# [TASK MATERIAL]
□ □ □ □ □

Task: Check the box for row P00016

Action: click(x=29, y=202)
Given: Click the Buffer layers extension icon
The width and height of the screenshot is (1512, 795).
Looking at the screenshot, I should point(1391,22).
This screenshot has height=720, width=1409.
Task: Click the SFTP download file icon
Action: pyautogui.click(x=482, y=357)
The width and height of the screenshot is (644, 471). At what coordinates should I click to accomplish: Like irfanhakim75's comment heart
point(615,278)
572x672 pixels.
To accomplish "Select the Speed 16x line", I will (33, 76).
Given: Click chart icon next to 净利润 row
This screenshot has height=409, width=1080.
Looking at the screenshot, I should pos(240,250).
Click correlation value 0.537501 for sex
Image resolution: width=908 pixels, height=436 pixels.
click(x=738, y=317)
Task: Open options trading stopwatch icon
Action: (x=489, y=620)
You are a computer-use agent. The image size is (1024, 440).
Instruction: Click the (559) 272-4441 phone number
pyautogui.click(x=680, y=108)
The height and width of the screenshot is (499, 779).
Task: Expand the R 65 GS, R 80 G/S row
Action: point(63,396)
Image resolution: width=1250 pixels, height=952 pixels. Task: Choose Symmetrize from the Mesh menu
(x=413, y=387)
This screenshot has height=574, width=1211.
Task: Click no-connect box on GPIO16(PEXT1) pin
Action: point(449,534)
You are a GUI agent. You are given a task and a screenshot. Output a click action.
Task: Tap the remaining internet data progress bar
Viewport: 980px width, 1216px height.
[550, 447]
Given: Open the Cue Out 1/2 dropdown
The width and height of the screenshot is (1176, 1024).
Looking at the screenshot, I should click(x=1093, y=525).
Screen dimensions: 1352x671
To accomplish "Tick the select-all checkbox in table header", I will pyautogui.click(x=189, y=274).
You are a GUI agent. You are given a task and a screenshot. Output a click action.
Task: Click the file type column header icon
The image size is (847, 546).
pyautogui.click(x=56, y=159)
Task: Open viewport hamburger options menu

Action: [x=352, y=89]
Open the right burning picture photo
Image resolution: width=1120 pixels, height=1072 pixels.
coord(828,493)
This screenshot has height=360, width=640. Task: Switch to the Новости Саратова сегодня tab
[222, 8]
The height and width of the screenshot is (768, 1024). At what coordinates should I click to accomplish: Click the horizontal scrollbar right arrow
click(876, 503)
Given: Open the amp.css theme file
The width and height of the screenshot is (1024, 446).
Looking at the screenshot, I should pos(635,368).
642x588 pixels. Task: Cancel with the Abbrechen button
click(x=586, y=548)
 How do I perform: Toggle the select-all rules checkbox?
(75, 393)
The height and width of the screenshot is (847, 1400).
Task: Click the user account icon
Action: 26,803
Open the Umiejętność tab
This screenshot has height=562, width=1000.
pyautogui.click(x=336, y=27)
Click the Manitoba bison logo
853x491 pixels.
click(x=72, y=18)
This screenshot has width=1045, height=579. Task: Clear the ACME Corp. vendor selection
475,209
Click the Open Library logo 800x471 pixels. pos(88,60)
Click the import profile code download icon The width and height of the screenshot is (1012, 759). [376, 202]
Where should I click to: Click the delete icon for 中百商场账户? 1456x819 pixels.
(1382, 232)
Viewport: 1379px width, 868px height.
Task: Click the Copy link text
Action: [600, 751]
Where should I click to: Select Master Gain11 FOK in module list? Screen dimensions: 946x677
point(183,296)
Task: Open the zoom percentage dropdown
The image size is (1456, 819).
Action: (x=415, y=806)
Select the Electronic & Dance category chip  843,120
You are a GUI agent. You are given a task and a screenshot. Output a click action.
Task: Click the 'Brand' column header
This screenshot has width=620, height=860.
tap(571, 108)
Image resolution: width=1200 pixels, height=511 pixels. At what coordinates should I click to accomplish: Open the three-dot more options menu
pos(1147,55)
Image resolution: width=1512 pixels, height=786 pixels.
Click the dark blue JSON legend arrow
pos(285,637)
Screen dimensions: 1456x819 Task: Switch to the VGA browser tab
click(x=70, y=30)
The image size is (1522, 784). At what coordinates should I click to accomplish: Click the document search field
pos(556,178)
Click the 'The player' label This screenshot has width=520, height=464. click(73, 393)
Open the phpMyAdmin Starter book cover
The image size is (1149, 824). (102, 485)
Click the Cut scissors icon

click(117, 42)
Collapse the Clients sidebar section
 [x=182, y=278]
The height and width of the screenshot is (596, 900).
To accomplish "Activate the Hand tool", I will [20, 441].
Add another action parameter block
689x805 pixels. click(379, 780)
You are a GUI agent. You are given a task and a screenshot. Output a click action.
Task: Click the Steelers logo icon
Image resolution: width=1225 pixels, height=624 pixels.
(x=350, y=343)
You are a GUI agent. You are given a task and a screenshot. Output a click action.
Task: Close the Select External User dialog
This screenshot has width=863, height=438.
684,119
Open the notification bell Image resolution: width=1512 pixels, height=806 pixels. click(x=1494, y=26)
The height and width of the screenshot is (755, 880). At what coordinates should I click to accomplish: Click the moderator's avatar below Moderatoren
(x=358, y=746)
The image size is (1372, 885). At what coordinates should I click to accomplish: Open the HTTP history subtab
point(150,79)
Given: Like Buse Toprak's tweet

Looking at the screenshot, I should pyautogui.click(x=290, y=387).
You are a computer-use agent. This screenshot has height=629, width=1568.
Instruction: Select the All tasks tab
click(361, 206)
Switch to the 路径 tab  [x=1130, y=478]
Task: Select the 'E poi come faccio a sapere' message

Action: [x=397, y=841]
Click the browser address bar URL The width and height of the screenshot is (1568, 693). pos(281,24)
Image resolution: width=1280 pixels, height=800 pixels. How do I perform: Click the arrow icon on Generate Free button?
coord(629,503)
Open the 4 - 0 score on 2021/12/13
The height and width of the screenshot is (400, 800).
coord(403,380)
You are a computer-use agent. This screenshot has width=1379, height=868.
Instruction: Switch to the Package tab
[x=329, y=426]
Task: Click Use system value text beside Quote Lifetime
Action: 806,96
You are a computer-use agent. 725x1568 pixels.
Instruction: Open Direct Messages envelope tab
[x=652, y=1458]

□ □ □ □ □

# [INSTRUCTIONS FOR THE TASK]
Reproduce verbatim every line from the beginning of the items up to and including the line that contains "Action: pyautogui.click(x=482, y=357)".

# [FINISHED EXERCISE]
Task: Check the box for row P00016

Action: click(x=29, y=202)
Given: Click the Buffer layers extension icon
The width and height of the screenshot is (1512, 795).
Looking at the screenshot, I should point(1391,22).
This screenshot has height=720, width=1409.
Task: Click the SFTP download file icon
Action: pyautogui.click(x=482, y=357)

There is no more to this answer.